La acercó levantándola hacia ella, y a esa distancia la pudo ver con claridad.
Cabello rubio de un tono natural casi platinado, un rostro perfecto y exquisitos rasgos enmarcados por dos ojos tan celestes que parecían cristalinos.
Cecile volvió a mirar al ángel y una arruga se formó en su frente al hacer un gesto de incomprensión.
—Es mi novio, se llama Finn —murmuró mientras se preguntaba por qué le mostraba su foto; y en primer lugar por qué tenía una.
«¿Qué rayos tiene que ver Finn con todo esto?»
Él suspiro y luego sonrió; una sonrisa triste, con pesar. Una chispa de intriga se encendió en la mente de Cecile.

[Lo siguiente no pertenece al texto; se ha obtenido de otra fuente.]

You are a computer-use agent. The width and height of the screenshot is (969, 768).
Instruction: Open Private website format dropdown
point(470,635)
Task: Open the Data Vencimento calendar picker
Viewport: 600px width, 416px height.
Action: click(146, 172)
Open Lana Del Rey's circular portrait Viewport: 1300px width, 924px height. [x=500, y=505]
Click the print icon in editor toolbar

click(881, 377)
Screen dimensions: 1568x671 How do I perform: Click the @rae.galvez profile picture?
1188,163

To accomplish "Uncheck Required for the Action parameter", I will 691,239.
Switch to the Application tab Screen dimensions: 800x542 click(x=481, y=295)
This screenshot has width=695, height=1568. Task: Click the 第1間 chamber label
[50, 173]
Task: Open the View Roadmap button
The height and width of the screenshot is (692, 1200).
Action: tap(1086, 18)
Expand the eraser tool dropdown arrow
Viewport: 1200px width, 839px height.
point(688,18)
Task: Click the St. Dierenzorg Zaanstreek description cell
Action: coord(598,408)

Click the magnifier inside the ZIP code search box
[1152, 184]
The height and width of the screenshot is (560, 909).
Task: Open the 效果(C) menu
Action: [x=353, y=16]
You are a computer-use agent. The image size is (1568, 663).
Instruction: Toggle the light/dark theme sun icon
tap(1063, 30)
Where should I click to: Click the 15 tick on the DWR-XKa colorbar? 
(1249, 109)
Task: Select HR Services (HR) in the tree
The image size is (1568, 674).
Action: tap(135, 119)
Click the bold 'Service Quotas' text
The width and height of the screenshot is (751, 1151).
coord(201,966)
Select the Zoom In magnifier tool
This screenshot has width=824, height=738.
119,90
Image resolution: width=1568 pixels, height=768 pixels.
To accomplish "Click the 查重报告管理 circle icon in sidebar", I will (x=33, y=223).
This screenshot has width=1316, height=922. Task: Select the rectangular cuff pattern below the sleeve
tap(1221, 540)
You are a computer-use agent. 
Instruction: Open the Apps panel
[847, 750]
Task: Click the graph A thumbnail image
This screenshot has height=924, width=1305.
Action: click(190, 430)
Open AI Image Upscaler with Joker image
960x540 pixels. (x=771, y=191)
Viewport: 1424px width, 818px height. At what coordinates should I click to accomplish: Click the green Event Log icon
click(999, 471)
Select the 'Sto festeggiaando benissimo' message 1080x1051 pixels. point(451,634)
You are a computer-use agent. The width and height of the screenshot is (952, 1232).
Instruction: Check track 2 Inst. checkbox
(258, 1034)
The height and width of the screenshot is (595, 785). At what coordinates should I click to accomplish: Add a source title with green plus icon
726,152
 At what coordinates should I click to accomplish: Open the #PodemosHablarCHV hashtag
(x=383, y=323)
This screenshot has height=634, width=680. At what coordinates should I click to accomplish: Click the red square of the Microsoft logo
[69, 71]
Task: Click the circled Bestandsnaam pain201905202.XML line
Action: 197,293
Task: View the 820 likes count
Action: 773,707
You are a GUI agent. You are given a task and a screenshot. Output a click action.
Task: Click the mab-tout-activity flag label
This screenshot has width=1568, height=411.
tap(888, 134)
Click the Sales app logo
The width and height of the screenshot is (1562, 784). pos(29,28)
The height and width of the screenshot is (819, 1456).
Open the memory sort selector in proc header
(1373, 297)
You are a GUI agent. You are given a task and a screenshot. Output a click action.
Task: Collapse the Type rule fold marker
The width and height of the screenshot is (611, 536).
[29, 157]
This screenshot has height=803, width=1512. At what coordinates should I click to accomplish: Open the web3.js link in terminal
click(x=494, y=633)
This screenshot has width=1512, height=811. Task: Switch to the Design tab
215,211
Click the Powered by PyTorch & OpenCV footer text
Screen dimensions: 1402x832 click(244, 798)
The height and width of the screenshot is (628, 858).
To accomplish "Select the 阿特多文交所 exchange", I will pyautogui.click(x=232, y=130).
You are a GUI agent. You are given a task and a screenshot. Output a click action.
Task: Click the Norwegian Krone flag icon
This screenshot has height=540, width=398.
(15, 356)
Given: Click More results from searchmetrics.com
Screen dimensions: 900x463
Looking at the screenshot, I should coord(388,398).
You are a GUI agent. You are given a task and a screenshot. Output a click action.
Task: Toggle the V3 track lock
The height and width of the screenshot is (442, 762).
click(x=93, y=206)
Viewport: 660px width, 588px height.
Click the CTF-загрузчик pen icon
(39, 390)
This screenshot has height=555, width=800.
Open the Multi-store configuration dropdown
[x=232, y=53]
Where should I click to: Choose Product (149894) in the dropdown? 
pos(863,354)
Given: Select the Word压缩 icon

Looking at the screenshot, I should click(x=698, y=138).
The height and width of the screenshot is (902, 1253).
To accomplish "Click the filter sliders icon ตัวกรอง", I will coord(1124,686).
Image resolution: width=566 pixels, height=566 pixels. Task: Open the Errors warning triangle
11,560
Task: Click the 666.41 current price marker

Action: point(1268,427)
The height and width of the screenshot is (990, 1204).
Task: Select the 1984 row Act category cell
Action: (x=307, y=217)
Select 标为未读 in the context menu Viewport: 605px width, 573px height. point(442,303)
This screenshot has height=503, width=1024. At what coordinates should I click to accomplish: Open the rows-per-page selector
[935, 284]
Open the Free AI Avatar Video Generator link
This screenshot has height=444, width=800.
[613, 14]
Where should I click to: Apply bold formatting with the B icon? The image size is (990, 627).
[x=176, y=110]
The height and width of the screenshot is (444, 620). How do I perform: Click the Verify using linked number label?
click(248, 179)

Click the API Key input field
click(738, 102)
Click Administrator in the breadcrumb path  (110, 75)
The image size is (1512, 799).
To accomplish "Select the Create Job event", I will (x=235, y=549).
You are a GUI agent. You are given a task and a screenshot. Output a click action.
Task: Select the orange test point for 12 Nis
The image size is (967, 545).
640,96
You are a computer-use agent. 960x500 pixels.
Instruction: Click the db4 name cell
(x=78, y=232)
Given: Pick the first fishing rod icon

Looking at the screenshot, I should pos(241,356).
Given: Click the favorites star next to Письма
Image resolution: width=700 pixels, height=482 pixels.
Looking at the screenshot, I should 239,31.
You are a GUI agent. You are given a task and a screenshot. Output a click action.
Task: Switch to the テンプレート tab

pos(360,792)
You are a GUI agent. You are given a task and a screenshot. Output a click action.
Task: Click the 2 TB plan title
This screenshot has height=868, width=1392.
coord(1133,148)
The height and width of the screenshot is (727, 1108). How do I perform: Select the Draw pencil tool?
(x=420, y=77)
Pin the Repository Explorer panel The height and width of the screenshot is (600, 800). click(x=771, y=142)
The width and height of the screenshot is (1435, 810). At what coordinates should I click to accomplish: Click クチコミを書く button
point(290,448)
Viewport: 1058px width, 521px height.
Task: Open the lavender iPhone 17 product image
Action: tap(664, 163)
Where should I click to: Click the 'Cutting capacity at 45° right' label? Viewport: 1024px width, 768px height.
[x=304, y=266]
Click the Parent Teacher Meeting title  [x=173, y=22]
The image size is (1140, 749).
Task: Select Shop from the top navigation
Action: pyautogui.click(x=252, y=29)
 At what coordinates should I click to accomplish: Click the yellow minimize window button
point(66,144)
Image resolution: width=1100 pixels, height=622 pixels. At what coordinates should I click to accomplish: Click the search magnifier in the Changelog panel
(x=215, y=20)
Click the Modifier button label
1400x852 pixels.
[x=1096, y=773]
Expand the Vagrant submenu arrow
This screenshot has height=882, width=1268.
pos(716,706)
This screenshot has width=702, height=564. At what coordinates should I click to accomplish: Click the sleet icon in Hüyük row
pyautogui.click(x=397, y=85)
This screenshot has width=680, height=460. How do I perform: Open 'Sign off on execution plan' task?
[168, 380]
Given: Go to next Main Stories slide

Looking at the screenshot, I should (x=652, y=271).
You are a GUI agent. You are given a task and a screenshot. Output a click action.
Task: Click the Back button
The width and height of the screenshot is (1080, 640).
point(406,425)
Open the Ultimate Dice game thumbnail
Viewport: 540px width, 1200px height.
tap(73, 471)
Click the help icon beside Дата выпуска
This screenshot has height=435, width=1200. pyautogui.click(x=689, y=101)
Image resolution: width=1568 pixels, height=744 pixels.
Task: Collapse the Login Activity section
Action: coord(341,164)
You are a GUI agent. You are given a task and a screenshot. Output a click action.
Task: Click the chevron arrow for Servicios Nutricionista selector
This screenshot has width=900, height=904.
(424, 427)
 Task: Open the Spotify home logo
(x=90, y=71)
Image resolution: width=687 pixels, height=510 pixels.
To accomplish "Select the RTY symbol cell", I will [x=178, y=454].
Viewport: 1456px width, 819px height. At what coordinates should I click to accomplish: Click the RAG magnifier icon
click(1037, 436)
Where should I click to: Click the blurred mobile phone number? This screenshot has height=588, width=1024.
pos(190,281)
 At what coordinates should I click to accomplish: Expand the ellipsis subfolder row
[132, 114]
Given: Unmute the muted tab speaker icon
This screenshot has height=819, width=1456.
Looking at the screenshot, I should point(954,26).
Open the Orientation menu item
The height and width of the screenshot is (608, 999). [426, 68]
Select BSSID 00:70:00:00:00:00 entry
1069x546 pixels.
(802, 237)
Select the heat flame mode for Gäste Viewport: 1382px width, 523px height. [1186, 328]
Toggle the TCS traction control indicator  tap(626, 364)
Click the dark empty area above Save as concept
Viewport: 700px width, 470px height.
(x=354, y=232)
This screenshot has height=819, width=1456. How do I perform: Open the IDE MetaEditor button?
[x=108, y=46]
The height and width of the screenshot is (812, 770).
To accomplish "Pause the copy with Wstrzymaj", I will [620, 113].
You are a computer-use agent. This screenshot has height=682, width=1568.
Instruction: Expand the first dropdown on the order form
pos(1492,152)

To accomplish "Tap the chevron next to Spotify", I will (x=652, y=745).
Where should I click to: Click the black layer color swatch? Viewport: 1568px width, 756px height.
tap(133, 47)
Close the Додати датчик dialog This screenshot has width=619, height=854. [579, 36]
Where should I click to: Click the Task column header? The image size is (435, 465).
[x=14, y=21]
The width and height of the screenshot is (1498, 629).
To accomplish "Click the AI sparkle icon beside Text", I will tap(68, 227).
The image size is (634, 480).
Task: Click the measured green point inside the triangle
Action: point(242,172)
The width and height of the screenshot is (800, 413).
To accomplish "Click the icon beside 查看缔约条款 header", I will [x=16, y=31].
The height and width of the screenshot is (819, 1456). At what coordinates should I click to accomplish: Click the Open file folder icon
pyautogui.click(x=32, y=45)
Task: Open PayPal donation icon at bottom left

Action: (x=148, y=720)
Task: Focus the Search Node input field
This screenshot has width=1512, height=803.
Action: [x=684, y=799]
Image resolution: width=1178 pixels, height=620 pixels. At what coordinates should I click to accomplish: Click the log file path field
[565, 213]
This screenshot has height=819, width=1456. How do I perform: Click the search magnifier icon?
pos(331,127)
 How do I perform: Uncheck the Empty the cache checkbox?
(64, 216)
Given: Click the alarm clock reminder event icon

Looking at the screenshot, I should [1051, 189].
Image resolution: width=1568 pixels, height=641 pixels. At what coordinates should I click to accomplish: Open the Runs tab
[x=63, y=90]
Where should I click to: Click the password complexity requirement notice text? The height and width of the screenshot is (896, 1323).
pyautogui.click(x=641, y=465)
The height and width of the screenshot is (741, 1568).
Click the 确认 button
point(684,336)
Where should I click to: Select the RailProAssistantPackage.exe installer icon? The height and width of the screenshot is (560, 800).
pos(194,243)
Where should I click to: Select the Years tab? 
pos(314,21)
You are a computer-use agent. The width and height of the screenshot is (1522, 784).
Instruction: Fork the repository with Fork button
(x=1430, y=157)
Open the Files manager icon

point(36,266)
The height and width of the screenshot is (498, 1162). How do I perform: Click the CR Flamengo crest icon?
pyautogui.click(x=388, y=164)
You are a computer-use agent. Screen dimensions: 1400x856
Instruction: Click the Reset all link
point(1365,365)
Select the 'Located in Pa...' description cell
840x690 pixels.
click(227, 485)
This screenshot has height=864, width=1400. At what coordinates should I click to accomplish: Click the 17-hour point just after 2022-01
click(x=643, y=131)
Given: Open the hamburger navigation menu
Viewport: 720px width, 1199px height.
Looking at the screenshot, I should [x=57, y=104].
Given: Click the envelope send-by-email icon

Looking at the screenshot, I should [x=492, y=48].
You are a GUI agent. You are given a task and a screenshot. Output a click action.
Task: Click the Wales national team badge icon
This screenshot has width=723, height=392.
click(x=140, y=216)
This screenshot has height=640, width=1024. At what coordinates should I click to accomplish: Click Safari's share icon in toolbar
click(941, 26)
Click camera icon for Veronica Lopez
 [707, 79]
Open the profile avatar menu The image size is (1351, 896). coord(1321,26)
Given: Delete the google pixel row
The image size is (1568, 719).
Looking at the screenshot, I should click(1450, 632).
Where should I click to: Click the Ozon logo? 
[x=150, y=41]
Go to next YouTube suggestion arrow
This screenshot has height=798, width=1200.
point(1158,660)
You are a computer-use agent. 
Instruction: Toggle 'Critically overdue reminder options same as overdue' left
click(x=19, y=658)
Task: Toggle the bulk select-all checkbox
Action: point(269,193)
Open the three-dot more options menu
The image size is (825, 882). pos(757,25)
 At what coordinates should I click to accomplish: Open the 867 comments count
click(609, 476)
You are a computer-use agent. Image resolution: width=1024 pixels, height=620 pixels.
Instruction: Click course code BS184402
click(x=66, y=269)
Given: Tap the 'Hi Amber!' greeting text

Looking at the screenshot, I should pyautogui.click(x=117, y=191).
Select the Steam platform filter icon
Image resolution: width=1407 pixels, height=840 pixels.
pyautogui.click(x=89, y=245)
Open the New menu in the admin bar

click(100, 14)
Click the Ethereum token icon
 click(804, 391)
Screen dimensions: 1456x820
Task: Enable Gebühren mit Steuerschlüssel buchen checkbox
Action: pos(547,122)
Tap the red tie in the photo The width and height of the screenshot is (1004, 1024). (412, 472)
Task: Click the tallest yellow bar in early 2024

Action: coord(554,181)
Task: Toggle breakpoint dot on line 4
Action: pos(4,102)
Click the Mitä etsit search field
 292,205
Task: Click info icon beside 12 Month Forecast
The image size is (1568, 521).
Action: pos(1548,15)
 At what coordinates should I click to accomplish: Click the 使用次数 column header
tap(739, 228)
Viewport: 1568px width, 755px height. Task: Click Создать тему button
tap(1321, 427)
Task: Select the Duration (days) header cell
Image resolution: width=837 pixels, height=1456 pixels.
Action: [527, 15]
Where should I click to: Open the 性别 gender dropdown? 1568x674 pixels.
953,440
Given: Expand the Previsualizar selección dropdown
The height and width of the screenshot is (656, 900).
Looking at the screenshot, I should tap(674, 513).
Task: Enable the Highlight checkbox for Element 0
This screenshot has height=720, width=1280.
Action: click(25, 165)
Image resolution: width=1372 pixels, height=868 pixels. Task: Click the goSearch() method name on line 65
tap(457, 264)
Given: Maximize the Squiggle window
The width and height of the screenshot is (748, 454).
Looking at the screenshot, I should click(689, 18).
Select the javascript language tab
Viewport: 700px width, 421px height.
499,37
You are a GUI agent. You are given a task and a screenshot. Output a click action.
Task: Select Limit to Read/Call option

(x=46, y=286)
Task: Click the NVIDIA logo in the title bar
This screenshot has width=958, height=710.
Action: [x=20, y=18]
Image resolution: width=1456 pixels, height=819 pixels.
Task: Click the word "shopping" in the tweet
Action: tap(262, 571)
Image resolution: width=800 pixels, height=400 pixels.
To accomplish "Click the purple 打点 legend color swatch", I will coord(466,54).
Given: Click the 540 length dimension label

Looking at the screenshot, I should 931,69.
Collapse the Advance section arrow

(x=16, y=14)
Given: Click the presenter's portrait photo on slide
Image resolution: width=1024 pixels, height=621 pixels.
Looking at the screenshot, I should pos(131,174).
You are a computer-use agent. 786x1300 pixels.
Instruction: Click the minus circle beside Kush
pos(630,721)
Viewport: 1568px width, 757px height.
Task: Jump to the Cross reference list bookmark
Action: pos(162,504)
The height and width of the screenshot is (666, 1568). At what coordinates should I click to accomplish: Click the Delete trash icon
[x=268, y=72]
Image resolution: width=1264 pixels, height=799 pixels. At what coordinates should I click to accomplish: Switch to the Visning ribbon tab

—Ziloe, él no es quien dice ser... pero eso no es lo que más me importa, lo realmente importante es si tú quieres conocer la verdad, ¿quieres saber realmente quién es?, ¿quieres saber quién soy yo?
Stepney, Inglaterra
URIEL
Malplaquet House era uno de sus nidos (así les llamaban los ángeles a sus diversos lugares de reunión en el mundo). Esta era una casa georgiana construida en el siglo XVIII, de cuatro pisos e imponente arquitectura clásica, que, recientemente, y luego de un siglo de abandono, había sido restaurada con excelencia para convertirse en cuna y exposición de invaluables objetos de arte. En aquella tarde sombría, dentro de aquel imponente edificio antiguo, se llevaba a cabo un improvisado concilio.
Uriel, único arcángel en la tierra, intentaba apaciguar a la exaltada concurrencia, pero demás está decir que los ánimos estaban caldeados, y con justa razón.
—¡¿Cómo puede ser posible?! —rugió Masriel, capitán del escuadrón del norte. Sus alas azules se sacudían frenéticamente—. ¿Por qué el Padre lo ha permitido?, no puedo entenderlo.
Él intento calmarlo, aunando a su apacible tono de voz un gesto hecho con ambas manos que le instaba a serenarse.
—Masriel, sosiégate. No nos corresponde juzgar los actos y razones del Padre —le recordó—. Él ve propósitos en todas las cosas que nosotros no alcanzamos a comprender.
—Lamento disentir contigo, Uriel, pero ¿qué propósito puede haber detrás de tanta muerte, ¿cuántos hombres han sido masacrados?, ¿cuántos en nuestras filas han caído? —intervino Ariel, una general del escuadrón sur.
Uriel miró al ángel de alas doradas comprendiendo su doloroso desconcierto. Él sentía lo mismo. Aún llevaba nítida en sus pupilas aquella última imagen de Miguel, su rostro resignado al enfrentar la muerte, una que él no atestiguó, pero que estaba seguro de que había acontecido, podía sentirlo en su interior. Su amigo y superior había expuesto su vida para salvar la suya.
—Lo sé Ariel, el mismo Miguel se encuentra entre los que se han perdido —le respondió con pesar.
Ariel asintió con la mirada baja.
—Conozco al Padre y sé que pronto tendremos respuestas a nuestros interrogantes. Hay una razón, lo sé. No debemos perder la fe.
Todas las miradas angelicales estaban sobre él. Uriel sabía que meditaban en sus palabras, rogó en su interior que su fe no menguara, que pudieran creer. En medio de aquel tenso ambiente, una voz se hizo escuchar entre todas.